• EXPLORE THE MATERIAL
1) Answer these questions from the editorial on misinformation:
(a) By what percentage did online misinformation about election fraud drop after several social media sites suspended Trump and key allies, according to Zignal Labs?
(b) In which level of school does Howard Schneider say teaching news literacy should become a required part of all curriculums?
(c) Which cable outlet does the text name as the one cable television began with in featuring hosts and guests who spread misinformation?
2) Write out word for word the part of the editorial on misinformation that opens with the words containing "Consumers should do" and closes with "to deceive them.".

• PAGE EXCERPT
********

The how has many reasons.

You can start with Trump. He is not the first elected official to lie or mislead, but no one has done it on such an epic scale or with such disastrous consequences. Just take a look at the number of deaths from COVID-19 and the attack on the Capitol.

But what distinguishes Trump and other purveyors of false information from their predecessors are social media platforms, such as Facebook and Twitter.

The social media platforms have allowed Trump and others to spread false information directly to millions of people. Who, in turn, spread the information through likes, shares and tweets to millions more.

Online misinformation about election fraud dropped 73 percent after several social media sites suspended Trump and key allies following the assault on the Capitol, according to Zignal Labs, a San Francisco-based analytics firm.

Until the attack on the Capitol, the social media platforms had resisted taking action against Trump with Facebook even granting him an exemption to its sporadically enforced rules regarding the spread of misinformation.

Social media companies, unlike newspapers and television stations, were made exempt from legal liability for the spread of falsehoods and even libel under legislation passed in the 1990s to protect the then-new industry.

The platforms have now become breeding grounds for extremist groups.

Congress and the Justice Department are now considering antitrust actions against social media companies to reduce the monopoly control they wield. The lawmakers and the Justice Department should act forcefully and soon.

They should also address the posting of news generated and paid for by newspapers that appears on social media platforms at no cost to the social media platforms.

Howard Schneider, a former editor of Newsday and founder of Stony Brook University’s School of Journalism, said part of the problem in the spread of disinformation is that people have not been taught how to distinguish between truth and lies.

Schneider, who is now executive director of Stony Brook’s Center for News Literacy, said this begins with teaching students to consume media laterally, not vertically – meaning to not rely on a single source of information but to go elsewhere and check the information presented against other sources.

“That’s how professional fact-checkers work,” Schneider told the Blank Slate Media forum. “They leave a text, interrogate it elsewhere and come back.”

Verify the information, he said, before liking it or retweeting it.

Schneider said that though it may be a long-term answer to a current crisis, teaching news literacy should become a required part of all middle school curriculums.

He also urged the public to support newspapers, which provide crucial local coverage that undergoes scrutiny before being published and carries consequences if it is wrong.

Craig Burnett, an associate professor in the political science department at Hofstra University and director of its Kalikow School Poll Program, said as one of the most prominent sources of news Facebook must be more responsible in policing its posts.

“It’s not a question of resources as it is a question of will,” Burnett said. “So now they’re finally starting to do that and [the Capitol attack] was the event that pushed them over the line.”

Trump and social media are certainly not alone in spreading misinformation.

Cable television beginning with Fox has routinely featured hosts and guests who spread misinformation on everything from the presidential election to COVID-19.

Republican elected officials, either because they agreed with Trump or feared his hold on the Republican base, have echoed his false claims.

But many large corporations have announced they would not finance the campaigns of elected officials who refused to certify the results of the presidential election.

Consumers should do the same by boycotting news outlets that help spread disinformation.

And voters should do their jobs by sending home elected officials who try to deceive them.

********

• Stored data
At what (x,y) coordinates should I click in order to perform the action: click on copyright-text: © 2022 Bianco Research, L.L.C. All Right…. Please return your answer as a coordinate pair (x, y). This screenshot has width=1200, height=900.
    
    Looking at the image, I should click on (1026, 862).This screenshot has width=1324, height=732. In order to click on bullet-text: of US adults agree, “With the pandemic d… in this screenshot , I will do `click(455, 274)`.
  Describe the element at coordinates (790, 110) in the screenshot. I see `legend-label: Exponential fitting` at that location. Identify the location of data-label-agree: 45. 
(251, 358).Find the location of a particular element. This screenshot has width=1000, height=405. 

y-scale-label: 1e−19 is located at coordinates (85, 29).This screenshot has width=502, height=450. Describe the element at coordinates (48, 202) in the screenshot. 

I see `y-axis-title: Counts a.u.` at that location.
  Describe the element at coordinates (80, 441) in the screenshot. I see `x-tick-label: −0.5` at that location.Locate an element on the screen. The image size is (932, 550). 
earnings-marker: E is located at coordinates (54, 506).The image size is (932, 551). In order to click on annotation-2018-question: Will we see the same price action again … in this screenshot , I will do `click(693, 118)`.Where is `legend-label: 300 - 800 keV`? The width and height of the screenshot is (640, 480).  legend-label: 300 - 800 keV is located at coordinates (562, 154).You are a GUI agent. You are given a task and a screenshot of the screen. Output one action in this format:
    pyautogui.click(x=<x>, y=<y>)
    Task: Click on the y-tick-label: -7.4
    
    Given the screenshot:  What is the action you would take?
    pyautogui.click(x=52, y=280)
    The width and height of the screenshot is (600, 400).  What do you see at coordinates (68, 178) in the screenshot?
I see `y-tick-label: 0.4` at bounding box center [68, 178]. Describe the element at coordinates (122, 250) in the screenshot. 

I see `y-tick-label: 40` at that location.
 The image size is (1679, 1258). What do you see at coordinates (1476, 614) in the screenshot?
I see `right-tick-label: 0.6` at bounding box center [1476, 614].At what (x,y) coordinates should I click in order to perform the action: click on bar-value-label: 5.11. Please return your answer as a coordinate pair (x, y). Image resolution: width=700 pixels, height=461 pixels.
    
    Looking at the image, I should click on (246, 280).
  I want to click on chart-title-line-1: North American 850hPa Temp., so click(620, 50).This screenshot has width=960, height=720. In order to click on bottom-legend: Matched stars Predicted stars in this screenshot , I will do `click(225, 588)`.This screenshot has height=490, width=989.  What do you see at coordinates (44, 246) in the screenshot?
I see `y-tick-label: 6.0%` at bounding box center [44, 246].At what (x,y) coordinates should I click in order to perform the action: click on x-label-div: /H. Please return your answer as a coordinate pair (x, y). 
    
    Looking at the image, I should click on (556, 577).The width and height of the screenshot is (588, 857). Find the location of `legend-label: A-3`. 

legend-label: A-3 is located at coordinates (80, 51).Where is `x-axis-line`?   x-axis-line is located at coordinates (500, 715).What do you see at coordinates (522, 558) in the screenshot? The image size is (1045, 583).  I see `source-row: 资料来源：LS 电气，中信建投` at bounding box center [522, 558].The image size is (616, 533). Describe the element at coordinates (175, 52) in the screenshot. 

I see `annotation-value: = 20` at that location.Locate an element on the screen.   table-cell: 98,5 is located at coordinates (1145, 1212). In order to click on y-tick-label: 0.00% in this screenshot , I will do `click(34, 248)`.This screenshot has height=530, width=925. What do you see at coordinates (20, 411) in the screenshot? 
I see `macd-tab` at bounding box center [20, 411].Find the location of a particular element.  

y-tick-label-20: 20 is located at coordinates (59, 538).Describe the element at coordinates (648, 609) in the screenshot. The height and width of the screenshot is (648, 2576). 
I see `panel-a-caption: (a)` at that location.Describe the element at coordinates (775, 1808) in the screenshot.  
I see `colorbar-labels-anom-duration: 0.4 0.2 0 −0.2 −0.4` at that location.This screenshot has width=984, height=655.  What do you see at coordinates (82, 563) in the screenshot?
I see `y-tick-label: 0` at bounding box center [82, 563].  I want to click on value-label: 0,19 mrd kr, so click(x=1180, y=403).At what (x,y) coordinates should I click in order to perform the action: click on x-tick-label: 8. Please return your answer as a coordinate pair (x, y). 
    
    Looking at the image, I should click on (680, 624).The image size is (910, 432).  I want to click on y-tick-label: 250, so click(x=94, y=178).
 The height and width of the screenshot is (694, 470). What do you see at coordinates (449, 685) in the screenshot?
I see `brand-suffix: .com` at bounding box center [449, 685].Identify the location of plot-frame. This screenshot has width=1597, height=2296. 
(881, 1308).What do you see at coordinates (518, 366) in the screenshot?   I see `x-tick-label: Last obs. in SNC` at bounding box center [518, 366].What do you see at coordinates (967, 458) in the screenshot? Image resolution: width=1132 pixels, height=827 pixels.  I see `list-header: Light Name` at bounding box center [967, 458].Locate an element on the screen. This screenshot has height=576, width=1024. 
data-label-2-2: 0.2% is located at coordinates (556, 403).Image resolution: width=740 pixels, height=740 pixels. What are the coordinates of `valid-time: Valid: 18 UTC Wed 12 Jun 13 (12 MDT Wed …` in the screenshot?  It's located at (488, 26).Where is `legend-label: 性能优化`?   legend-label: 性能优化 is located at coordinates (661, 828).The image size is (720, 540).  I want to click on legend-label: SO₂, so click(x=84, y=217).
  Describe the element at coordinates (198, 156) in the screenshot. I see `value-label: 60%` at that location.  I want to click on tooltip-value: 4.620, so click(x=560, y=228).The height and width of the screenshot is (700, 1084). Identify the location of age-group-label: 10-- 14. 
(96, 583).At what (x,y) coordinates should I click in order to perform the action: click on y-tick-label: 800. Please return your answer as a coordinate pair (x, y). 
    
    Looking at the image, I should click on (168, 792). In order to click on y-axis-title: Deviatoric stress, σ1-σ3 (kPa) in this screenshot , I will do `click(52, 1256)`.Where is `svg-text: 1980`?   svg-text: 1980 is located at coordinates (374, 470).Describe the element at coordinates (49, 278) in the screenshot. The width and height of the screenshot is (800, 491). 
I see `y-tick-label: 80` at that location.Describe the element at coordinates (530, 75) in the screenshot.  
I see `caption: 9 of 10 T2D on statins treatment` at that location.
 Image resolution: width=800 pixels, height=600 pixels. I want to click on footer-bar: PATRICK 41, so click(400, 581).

********

• RESULTS IN ORDER
1)
(a) 73 percent
(b) Middle school
(c) Fox

2)
Consumers should do the same by boycotting news outlets that help spread disinformation.

And voters should do their jobs by sending home elected officials who try to deceive them.